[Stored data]

========================

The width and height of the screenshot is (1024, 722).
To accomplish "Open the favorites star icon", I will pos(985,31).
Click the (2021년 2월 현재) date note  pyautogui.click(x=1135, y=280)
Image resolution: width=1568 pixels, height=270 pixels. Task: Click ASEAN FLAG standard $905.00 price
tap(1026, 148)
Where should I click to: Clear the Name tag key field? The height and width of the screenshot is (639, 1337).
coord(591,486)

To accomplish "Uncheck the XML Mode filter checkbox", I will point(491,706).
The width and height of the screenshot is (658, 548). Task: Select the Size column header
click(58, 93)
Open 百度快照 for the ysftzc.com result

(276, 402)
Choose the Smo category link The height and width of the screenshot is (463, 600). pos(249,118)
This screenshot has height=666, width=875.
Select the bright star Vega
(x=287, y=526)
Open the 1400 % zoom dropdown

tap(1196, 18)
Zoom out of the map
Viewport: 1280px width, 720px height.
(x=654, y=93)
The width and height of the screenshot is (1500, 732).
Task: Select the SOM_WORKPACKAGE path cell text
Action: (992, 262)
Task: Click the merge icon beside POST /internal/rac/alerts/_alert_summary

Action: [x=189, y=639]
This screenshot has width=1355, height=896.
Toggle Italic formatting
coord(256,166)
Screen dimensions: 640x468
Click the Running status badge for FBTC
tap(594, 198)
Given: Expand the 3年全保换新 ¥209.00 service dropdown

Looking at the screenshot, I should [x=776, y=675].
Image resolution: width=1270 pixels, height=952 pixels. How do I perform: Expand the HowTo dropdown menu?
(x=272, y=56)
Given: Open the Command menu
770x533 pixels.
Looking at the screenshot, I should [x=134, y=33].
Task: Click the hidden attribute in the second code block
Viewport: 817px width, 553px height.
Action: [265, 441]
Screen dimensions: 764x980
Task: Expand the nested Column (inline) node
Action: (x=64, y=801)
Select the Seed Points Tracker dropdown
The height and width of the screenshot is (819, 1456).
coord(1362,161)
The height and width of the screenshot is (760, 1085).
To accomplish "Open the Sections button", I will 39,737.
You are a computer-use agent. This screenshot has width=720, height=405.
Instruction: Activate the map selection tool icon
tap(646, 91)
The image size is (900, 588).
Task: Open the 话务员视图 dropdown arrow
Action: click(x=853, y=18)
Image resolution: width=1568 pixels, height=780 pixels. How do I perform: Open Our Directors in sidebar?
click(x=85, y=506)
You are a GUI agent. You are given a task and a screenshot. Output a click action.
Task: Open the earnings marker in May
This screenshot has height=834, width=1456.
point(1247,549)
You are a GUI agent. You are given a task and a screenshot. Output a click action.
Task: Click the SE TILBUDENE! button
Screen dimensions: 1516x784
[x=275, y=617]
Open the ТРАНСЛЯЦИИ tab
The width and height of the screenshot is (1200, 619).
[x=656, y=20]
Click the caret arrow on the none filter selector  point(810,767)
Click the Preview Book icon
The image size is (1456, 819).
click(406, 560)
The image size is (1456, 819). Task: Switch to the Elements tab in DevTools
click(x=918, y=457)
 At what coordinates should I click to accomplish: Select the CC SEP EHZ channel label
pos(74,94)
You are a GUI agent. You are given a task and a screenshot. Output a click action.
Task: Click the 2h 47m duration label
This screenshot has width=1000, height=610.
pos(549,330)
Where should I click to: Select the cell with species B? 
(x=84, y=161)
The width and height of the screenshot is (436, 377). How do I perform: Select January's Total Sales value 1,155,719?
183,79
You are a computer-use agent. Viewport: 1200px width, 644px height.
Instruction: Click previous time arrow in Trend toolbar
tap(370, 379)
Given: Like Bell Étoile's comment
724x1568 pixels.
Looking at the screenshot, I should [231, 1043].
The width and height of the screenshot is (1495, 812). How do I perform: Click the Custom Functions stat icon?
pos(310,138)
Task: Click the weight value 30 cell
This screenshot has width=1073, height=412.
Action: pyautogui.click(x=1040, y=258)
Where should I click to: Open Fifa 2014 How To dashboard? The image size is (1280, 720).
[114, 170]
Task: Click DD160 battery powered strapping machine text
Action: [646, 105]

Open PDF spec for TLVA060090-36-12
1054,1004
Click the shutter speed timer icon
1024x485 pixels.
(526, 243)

========================

Repeat the records verbatim, every one of them.

The width and height of the screenshot is (1024, 722).
To accomplish "Open the favorites star icon", I will pos(985,31).
Click the (2021년 2월 현재) date note  pyautogui.click(x=1135, y=280)
Image resolution: width=1568 pixels, height=270 pixels. Task: Click ASEAN FLAG standard $905.00 price
tap(1026, 148)
Where should I click to: Clear the Name tag key field? The height and width of the screenshot is (639, 1337).
coord(591,486)

To accomplish "Uncheck the XML Mode filter checkbox", I will point(491,706).
The width and height of the screenshot is (658, 548). Task: Select the Size column header
click(58, 93)
Open 百度快照 for the ysftzc.com result

(276, 402)
Choose the Smo category link The height and width of the screenshot is (463, 600). pos(249,118)
This screenshot has height=666, width=875.
Select the bright star Vega
(x=287, y=526)
Open the 1400 % zoom dropdown

tap(1196, 18)
Zoom out of the map
Viewport: 1280px width, 720px height.
(x=654, y=93)
The width and height of the screenshot is (1500, 732).
Task: Select the SOM_WORKPACKAGE path cell text
Action: (992, 262)
Task: Click the merge icon beside POST /internal/rac/alerts/_alert_summary

Action: [x=189, y=639]
This screenshot has width=1355, height=896.
Toggle Italic formatting
coord(256,166)
Screen dimensions: 640x468
Click the Running status badge for FBTC
tap(594, 198)
Given: Expand the 3年全保换新 ¥209.00 service dropdown

Looking at the screenshot, I should [x=776, y=675].
Image resolution: width=1270 pixels, height=952 pixels. How do I perform: Expand the HowTo dropdown menu?
(x=272, y=56)
Given: Open the Command menu
770x533 pixels.
Looking at the screenshot, I should [x=134, y=33].
Task: Click the hidden attribute in the second code block
Viewport: 817px width, 553px height.
Action: [265, 441]
Screen dimensions: 764x980
Task: Expand the nested Column (inline) node
Action: (x=64, y=801)
Select the Seed Points Tracker dropdown
The height and width of the screenshot is (819, 1456).
coord(1362,161)
The height and width of the screenshot is (760, 1085).
To accomplish "Open the Sections button", I will 39,737.
You are a computer-use agent. This screenshot has width=720, height=405.
Instruction: Activate the map selection tool icon
tap(646, 91)
The image size is (900, 588).
Task: Open the 话务员视图 dropdown arrow
Action: click(x=853, y=18)
Image resolution: width=1568 pixels, height=780 pixels. How do I perform: Open Our Directors in sidebar?
click(x=85, y=506)
You are a GUI agent. You are given a task and a screenshot. Output a click action.
Task: Open the earnings marker in May
This screenshot has height=834, width=1456.
point(1247,549)
You are a GUI agent. You are given a task and a screenshot. Output a click action.
Task: Click the SE TILBUDENE! button
Screen dimensions: 1516x784
[x=275, y=617]
Open the ТРАНСЛЯЦИИ tab
The width and height of the screenshot is (1200, 619).
[x=656, y=20]
Click the caret arrow on the none filter selector  point(810,767)
Click the Preview Book icon
The image size is (1456, 819).
click(406, 560)
The image size is (1456, 819). Task: Switch to the Elements tab in DevTools
click(x=918, y=457)
 At what coordinates should I click to accomplish: Select the CC SEP EHZ channel label
pos(74,94)
You are a GUI agent. You are given a task and a screenshot. Output a click action.
Task: Click the 2h 47m duration label
This screenshot has width=1000, height=610.
pos(549,330)
Where should I click to: Select the cell with species B? 
(x=84, y=161)
The width and height of the screenshot is (436, 377). How do I perform: Select January's Total Sales value 1,155,719?
183,79
You are a computer-use agent. Viewport: 1200px width, 644px height.
Instruction: Click previous time arrow in Trend toolbar
tap(370, 379)
Given: Like Bell Étoile's comment
724x1568 pixels.
Looking at the screenshot, I should [231, 1043].
The width and height of the screenshot is (1495, 812). How do I perform: Click the Custom Functions stat icon?
pos(310,138)
Task: Click the weight value 30 cell
This screenshot has width=1073, height=412.
Action: pyautogui.click(x=1040, y=258)
Where should I click to: Open Fifa 2014 How To dashboard? The image size is (1280, 720).
[114, 170]
Task: Click DD160 battery powered strapping machine text
Action: [646, 105]

Open PDF spec for TLVA060090-36-12
1054,1004
Click the shutter speed timer icon
1024x485 pixels.
(526, 243)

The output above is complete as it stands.